Bishop was obstinate in repelling the charges against her, even uppity enough to question her persecutors’ categorical assumptions.

I am innocent I know nothing of it I am no witch I know not what a witch is.

(Both the above excerpts can be found in the proceedings against Bishop — and other witchcraft defendants — lodged here.)

The local respectable citizens certainly weren’t about to entertain any wisecracking about the whole “witch” construct from the likes of Bishop. (She’d already been accused once before, in 1680.) In Puritan Bible-basher Cotton Mather’s embarrassing 1693 defense of the proceedings, he’s got Bishop’s WMDsdaemonic influences confidently sussed out.

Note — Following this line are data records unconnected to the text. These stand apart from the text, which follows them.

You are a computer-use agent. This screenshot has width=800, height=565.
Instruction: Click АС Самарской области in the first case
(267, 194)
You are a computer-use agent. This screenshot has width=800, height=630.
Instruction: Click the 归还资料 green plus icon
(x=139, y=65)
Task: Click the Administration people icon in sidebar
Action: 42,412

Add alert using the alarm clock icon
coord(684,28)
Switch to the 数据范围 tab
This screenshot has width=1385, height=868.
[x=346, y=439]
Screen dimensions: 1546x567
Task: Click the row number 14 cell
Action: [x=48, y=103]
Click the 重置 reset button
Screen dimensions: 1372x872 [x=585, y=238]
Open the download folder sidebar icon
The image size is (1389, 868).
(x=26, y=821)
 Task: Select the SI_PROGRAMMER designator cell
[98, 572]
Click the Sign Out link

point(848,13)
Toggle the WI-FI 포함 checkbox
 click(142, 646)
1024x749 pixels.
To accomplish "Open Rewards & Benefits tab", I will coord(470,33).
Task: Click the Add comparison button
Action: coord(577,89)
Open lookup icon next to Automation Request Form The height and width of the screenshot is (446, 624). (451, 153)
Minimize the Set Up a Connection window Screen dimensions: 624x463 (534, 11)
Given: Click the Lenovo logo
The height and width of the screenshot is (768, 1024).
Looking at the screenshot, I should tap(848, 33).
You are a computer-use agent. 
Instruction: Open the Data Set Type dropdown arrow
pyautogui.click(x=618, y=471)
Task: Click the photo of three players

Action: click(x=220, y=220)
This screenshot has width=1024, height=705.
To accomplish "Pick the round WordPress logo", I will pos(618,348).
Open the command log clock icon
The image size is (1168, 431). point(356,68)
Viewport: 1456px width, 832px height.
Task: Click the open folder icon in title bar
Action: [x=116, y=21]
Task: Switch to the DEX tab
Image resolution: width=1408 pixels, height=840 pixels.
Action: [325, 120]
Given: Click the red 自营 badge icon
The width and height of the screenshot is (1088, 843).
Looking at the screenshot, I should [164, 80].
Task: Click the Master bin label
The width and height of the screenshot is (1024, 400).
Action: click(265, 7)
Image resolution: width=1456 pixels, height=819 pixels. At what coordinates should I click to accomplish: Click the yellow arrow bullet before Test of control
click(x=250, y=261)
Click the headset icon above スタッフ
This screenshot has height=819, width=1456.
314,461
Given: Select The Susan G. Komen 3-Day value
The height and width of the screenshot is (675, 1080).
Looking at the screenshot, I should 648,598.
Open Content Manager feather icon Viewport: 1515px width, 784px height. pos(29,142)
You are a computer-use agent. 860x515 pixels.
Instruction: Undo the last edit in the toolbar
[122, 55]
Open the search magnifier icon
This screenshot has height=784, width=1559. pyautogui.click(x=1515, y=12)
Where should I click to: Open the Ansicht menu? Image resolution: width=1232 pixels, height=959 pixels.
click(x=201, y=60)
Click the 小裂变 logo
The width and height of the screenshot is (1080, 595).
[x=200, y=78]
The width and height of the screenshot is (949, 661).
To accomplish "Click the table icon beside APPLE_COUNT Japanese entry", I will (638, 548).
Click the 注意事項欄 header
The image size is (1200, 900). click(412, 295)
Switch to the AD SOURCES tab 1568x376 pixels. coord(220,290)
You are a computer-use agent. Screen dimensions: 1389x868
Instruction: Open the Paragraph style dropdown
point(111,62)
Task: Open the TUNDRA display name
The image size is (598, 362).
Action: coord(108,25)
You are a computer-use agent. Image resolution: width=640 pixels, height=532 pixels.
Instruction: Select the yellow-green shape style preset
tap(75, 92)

There was little Occasion to prove the Witchcraft, it being Evident and Notorious to all Beholders. Now to fix the Witchcraft on the Prisoner at the Bar, the first thing used, was the Testimony of the Bewitched; whereof several Testify’d, That the Shape of the Prisoner did oftentimes very grievously pinch them, choak them, Bite them, and Afflict them; urging them to write their Names in a Book, which the said Spectre called, Ours. One of them did further Testify, that it was the Shape of this Prisoner, with another, which one Day took her from her Wheel, and carrying her to the River side, threatned there to Drown her, if she did not Sign to the Book mentioned: which yet she refused. Others of them did also Testify, that the said Shape did in her Threats brag to them that she had been the Death of sundry persons, then by her Named; that she had Ridden a man then likewise Named. Another Testify’d the Apparition of Ghosts unto the Spectre of Bishop, crying out, You Murdered us! About the Truth whereof, there was in the matter of Fact but too much Suspicion.

With this kind of slam-dunk evidence, Puritan New England wasn’t the sort of place to suffer a condemned enchantress a lot of dilatory appeals. Victims demanded closure, and two days after Bridget Bishop heard her sentence, she was strung up at Salem’s aptly named Gallows Hill.

There is at this point in the timeline of the Salem hysteria a slight pause in the proceedings as, having crossed the Rubicon and actually begun stretching necks, colonial elites consulted one another as regards the unfolding tragedy (and in the case of one of the judges, resigned).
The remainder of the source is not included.